(DATA UNDER STUDY begins)

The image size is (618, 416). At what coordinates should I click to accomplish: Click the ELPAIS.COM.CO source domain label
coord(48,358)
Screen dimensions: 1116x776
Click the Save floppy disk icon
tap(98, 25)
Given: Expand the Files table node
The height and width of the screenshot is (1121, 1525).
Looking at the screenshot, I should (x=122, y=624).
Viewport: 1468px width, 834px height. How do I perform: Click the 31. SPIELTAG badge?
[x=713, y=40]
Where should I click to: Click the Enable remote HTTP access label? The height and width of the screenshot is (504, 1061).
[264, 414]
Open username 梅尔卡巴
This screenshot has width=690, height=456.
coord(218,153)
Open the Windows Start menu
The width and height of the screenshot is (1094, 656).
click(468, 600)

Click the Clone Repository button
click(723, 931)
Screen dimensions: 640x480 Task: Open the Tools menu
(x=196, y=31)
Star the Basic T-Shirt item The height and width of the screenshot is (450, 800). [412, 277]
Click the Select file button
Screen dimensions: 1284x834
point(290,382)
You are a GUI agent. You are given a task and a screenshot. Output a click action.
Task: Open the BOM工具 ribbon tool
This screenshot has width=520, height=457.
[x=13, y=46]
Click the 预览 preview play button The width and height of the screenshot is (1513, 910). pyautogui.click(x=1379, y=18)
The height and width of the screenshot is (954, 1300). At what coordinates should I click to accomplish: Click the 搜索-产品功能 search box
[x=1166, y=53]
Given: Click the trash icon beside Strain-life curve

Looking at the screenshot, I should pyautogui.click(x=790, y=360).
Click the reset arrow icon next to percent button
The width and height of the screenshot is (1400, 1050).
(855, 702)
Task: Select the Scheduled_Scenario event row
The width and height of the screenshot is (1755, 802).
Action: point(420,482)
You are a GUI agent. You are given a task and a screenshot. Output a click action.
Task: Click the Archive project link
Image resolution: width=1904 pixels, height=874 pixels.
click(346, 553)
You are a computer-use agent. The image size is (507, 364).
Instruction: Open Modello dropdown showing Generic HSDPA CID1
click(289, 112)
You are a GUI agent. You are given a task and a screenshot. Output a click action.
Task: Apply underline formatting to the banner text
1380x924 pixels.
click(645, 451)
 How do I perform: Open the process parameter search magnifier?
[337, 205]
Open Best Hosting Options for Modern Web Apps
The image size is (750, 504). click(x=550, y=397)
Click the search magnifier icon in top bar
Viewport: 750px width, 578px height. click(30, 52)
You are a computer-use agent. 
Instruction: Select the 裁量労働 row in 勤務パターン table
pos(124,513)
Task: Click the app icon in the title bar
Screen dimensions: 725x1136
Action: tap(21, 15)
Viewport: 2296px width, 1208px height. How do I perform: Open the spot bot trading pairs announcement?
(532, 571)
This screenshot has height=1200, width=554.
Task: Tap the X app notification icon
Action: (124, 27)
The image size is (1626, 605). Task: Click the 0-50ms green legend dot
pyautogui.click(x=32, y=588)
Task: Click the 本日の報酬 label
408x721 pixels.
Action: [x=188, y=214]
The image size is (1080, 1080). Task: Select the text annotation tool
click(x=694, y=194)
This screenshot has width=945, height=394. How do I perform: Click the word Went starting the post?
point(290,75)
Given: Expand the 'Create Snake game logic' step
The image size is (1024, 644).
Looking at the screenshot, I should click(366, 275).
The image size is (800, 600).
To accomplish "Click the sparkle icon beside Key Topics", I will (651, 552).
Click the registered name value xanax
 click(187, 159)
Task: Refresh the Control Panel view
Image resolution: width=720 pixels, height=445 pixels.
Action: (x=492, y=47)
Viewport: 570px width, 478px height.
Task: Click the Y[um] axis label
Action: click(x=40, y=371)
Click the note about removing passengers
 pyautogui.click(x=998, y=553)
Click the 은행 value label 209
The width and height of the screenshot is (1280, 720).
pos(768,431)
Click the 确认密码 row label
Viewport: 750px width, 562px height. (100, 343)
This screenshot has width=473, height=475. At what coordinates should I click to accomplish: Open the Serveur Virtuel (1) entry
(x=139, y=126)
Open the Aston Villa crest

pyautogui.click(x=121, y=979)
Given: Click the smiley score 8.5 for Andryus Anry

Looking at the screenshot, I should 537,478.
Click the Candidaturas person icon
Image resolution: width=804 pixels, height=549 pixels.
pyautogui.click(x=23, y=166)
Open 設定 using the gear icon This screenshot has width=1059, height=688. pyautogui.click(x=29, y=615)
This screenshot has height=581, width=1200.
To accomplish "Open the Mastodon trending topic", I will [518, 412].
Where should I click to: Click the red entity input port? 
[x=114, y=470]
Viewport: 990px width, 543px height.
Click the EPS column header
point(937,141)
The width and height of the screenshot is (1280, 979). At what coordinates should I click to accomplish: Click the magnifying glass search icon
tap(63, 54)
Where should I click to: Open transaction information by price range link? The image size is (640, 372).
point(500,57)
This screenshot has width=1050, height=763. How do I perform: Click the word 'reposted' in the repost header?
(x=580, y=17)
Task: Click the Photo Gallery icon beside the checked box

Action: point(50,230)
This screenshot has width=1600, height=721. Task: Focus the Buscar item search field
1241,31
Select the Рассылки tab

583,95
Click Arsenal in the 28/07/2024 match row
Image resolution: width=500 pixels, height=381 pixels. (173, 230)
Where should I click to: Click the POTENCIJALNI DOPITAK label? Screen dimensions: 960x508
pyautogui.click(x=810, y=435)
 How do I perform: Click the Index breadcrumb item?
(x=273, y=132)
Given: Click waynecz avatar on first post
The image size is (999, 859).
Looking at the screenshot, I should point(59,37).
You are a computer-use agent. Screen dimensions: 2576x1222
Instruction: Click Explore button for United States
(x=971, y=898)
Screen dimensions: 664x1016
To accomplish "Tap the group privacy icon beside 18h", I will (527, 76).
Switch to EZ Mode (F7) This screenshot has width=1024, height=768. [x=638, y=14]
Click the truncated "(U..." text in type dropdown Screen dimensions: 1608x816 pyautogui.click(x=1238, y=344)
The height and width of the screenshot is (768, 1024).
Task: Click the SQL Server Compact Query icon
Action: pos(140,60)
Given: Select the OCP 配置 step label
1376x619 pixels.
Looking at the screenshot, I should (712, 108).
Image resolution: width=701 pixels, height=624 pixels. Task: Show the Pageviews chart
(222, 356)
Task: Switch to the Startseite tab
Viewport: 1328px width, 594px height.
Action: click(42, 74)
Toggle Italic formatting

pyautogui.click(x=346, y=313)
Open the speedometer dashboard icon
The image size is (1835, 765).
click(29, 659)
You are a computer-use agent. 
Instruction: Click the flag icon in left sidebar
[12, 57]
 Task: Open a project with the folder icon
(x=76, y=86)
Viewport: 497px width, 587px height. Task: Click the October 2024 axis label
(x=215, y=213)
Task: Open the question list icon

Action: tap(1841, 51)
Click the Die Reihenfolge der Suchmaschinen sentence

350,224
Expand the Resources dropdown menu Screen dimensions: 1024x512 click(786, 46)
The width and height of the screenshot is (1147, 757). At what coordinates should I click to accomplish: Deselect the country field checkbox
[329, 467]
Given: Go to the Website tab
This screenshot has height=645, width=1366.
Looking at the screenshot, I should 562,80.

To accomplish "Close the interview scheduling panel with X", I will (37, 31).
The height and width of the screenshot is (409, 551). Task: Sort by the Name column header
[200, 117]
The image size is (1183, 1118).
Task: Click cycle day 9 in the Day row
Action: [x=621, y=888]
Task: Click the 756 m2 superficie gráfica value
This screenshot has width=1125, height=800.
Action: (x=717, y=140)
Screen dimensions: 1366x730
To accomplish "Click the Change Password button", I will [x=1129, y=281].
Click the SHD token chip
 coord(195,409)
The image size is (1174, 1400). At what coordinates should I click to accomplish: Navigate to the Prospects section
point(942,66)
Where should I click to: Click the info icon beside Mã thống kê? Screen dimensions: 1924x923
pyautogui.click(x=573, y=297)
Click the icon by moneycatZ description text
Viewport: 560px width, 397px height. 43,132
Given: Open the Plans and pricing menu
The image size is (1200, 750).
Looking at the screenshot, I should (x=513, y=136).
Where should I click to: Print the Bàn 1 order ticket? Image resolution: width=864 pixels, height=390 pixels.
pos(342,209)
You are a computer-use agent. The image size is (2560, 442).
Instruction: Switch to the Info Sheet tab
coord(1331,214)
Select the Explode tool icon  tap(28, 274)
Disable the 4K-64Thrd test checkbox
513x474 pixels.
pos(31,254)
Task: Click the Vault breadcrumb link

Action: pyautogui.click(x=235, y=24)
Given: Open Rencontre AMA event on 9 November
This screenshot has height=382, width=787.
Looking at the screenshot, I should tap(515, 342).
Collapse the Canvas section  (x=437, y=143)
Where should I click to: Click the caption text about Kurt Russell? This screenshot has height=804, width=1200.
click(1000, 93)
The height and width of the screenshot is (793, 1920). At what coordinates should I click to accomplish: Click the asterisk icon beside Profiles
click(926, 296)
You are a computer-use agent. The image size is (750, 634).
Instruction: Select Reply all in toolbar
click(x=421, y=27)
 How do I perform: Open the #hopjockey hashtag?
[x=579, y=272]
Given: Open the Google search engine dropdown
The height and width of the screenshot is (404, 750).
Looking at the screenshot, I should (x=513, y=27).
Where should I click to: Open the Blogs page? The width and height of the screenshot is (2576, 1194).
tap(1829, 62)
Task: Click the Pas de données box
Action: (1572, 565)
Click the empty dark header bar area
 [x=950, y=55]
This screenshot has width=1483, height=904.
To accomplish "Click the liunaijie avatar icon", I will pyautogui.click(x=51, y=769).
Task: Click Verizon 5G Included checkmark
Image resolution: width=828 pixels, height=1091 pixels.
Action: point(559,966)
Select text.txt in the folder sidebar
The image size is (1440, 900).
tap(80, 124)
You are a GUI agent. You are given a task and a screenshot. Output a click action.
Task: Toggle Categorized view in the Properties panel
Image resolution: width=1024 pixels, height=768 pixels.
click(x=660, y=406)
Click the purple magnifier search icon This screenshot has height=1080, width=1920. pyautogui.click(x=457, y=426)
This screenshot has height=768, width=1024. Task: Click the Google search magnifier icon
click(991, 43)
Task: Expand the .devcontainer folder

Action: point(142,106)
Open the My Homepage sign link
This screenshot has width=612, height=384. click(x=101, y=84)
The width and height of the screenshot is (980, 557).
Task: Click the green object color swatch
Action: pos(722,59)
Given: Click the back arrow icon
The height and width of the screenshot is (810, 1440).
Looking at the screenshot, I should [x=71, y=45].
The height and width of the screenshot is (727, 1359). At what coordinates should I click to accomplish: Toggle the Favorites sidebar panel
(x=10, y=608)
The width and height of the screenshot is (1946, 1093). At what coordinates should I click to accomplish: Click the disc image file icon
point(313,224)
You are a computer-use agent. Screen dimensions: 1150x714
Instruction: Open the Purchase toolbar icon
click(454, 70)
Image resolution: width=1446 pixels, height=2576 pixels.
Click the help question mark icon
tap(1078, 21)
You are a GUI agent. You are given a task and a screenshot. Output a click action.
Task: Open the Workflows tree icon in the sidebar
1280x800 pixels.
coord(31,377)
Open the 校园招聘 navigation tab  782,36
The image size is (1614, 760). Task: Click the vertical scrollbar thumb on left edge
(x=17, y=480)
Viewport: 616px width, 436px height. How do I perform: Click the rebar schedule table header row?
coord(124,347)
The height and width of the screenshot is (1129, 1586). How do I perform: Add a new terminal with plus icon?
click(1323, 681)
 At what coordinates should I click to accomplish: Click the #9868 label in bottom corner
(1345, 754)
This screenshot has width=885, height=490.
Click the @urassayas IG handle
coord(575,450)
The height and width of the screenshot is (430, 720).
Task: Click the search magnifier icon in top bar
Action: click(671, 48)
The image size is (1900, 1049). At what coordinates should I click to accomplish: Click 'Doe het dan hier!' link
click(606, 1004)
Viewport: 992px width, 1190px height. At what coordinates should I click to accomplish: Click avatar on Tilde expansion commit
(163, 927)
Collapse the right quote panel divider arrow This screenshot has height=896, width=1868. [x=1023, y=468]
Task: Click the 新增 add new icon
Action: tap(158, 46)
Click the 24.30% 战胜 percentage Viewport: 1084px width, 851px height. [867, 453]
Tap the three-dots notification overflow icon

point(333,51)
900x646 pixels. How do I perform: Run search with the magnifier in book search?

(DATA UNDER STUDY ends)

▶ [ABOUT THIS TASK] Output each line of the records above exactly, beginning at the first, and stop once the line containing "Given: Expand the Files table node" has been output.

▶ [ANSWER SPACE]
The image size is (618, 416). At what coordinates should I click to accomplish: Click the ELPAIS.COM.CO source domain label
coord(48,358)
Screen dimensions: 1116x776
Click the Save floppy disk icon
tap(98, 25)
Given: Expand the Files table node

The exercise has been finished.